══ Entries provided

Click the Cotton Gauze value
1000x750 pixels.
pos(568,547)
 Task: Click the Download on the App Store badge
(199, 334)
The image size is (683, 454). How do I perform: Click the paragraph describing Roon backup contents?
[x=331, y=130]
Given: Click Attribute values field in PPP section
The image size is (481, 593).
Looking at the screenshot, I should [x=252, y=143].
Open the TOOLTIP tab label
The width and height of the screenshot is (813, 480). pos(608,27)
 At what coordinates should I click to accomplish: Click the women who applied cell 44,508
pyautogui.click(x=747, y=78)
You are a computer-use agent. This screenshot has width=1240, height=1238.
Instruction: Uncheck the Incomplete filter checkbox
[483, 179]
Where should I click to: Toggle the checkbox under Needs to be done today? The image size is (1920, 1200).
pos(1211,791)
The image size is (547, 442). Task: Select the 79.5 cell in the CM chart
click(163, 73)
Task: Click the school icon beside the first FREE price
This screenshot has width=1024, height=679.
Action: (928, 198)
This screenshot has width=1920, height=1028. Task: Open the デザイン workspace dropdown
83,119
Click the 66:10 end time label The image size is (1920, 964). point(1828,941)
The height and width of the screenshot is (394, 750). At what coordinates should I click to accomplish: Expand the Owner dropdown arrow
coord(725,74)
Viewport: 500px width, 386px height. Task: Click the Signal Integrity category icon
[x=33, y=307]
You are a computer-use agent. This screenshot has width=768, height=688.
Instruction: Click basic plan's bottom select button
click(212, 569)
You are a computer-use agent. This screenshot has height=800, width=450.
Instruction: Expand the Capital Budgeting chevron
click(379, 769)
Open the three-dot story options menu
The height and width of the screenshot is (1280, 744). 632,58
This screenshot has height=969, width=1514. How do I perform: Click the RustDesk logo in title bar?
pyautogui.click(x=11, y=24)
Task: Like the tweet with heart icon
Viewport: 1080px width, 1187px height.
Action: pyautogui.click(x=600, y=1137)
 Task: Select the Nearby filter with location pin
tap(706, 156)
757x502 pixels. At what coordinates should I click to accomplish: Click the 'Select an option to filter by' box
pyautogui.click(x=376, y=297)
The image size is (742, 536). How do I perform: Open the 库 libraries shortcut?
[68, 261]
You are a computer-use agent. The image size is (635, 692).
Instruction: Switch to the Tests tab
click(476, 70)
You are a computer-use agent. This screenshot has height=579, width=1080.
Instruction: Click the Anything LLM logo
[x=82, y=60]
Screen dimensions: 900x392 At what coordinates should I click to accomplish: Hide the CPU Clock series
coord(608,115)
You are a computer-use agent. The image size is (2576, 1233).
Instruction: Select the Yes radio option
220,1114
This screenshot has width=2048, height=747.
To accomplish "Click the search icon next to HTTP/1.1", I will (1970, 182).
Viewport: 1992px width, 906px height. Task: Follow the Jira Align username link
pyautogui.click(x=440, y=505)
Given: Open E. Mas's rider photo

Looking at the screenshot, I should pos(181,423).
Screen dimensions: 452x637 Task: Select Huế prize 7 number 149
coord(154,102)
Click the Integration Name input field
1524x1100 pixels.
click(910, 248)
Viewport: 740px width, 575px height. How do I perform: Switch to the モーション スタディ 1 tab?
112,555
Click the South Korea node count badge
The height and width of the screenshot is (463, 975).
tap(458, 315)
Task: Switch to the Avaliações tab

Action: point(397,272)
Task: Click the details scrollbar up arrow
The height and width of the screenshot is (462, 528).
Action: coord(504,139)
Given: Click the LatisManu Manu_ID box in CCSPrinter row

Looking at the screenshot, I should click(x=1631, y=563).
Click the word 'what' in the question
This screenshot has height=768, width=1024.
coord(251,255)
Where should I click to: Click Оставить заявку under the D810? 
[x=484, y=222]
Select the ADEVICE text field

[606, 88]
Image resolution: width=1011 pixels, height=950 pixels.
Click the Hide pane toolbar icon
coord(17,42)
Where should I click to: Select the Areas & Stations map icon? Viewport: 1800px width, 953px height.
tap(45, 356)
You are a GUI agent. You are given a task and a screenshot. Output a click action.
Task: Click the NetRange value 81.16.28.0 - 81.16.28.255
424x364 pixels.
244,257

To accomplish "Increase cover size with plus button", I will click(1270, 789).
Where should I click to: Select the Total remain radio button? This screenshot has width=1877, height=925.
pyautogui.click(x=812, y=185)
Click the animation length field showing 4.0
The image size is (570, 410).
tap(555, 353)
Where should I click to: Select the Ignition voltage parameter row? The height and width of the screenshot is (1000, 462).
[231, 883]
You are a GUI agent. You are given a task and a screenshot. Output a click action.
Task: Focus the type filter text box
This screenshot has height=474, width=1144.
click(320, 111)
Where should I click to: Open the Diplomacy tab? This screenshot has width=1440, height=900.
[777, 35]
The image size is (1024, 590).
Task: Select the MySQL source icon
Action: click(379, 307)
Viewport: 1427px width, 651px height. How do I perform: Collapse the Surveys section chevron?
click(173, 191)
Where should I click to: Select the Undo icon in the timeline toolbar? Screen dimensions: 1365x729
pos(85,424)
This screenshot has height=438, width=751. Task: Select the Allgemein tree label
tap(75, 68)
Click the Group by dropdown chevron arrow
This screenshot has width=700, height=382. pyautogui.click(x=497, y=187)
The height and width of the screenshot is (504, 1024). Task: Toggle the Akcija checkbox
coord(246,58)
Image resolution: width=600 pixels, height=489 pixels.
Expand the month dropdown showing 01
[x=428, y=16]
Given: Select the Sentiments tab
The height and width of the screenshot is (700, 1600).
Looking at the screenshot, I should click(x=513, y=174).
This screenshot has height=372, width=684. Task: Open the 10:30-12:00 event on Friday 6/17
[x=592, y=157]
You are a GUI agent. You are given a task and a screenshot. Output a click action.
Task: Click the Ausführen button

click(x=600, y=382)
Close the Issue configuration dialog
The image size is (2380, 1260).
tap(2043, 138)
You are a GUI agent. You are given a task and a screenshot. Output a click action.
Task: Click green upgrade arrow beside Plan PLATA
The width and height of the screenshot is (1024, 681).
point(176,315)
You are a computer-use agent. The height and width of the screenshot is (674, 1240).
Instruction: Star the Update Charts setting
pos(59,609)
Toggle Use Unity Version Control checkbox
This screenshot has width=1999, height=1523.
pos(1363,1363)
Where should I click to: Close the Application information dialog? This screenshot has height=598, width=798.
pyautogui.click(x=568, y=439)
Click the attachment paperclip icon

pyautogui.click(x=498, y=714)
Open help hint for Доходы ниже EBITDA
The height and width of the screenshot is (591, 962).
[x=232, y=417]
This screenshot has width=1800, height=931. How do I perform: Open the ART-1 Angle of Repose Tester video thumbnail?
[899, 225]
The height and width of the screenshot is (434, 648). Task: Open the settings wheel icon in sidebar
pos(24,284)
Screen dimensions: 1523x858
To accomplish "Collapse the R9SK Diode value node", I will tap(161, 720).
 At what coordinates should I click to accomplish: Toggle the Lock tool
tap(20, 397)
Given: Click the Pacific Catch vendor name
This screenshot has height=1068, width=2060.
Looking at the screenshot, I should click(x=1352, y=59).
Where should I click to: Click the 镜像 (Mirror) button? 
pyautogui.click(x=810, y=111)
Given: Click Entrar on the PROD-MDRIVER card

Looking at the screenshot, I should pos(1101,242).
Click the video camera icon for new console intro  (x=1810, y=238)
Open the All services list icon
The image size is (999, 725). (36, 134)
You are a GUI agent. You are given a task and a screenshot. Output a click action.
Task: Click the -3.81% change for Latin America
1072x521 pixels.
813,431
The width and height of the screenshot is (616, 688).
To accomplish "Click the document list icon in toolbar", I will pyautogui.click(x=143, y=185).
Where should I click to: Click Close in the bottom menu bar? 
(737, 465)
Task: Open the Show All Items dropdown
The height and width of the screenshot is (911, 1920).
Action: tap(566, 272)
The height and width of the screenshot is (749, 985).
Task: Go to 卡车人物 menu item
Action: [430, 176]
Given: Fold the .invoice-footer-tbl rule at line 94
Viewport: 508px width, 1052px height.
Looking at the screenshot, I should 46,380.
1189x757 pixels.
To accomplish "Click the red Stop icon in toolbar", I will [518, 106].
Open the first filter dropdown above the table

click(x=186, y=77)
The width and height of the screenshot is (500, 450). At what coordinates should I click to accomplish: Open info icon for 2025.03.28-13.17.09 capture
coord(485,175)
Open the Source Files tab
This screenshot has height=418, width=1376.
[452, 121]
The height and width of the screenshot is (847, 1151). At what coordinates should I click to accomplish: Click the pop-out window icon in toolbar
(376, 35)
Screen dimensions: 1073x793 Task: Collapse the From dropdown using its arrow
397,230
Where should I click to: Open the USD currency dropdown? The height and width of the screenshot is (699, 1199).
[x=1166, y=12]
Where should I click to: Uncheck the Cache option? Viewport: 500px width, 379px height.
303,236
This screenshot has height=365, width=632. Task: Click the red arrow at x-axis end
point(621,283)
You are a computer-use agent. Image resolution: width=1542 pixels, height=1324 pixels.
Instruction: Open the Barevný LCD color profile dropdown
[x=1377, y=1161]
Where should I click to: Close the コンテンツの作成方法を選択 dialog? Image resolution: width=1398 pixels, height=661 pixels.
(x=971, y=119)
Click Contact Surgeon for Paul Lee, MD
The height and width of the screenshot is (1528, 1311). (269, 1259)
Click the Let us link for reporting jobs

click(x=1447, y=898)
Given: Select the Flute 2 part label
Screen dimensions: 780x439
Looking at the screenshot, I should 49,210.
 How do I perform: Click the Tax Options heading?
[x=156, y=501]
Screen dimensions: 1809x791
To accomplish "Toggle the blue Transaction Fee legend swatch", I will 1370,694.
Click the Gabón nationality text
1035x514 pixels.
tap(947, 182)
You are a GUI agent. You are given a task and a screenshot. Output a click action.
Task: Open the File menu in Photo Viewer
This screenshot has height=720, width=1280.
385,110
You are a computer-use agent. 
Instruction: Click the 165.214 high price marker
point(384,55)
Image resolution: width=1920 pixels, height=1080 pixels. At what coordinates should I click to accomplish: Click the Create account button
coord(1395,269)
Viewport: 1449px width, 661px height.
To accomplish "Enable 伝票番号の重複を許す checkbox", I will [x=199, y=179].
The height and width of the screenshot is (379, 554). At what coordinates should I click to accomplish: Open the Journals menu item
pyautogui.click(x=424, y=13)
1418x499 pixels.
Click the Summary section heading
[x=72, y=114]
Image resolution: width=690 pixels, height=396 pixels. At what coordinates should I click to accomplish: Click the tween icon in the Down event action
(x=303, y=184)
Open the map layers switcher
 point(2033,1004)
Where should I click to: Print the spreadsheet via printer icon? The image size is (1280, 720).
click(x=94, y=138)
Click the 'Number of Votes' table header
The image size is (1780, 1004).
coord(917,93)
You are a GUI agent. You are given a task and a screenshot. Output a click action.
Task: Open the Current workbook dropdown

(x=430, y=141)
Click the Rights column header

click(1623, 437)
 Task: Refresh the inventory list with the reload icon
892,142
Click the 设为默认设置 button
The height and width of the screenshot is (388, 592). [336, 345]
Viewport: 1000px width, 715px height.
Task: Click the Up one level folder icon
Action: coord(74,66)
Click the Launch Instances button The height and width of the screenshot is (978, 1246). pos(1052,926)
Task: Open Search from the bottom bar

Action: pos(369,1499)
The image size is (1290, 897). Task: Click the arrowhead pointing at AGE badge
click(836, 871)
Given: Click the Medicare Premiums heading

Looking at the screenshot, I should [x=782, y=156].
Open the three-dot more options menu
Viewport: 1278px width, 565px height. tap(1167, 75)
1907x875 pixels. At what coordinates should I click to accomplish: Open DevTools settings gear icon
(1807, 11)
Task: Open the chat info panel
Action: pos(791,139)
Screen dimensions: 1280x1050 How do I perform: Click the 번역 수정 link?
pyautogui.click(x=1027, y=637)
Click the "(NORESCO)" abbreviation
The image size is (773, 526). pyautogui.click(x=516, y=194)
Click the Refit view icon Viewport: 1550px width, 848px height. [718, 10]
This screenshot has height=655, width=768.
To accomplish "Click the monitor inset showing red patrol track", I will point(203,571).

════

● **Work to complete**
Lines containing the string "computer" above: how many are there? Answer with the number only.

● **Response to this task**
9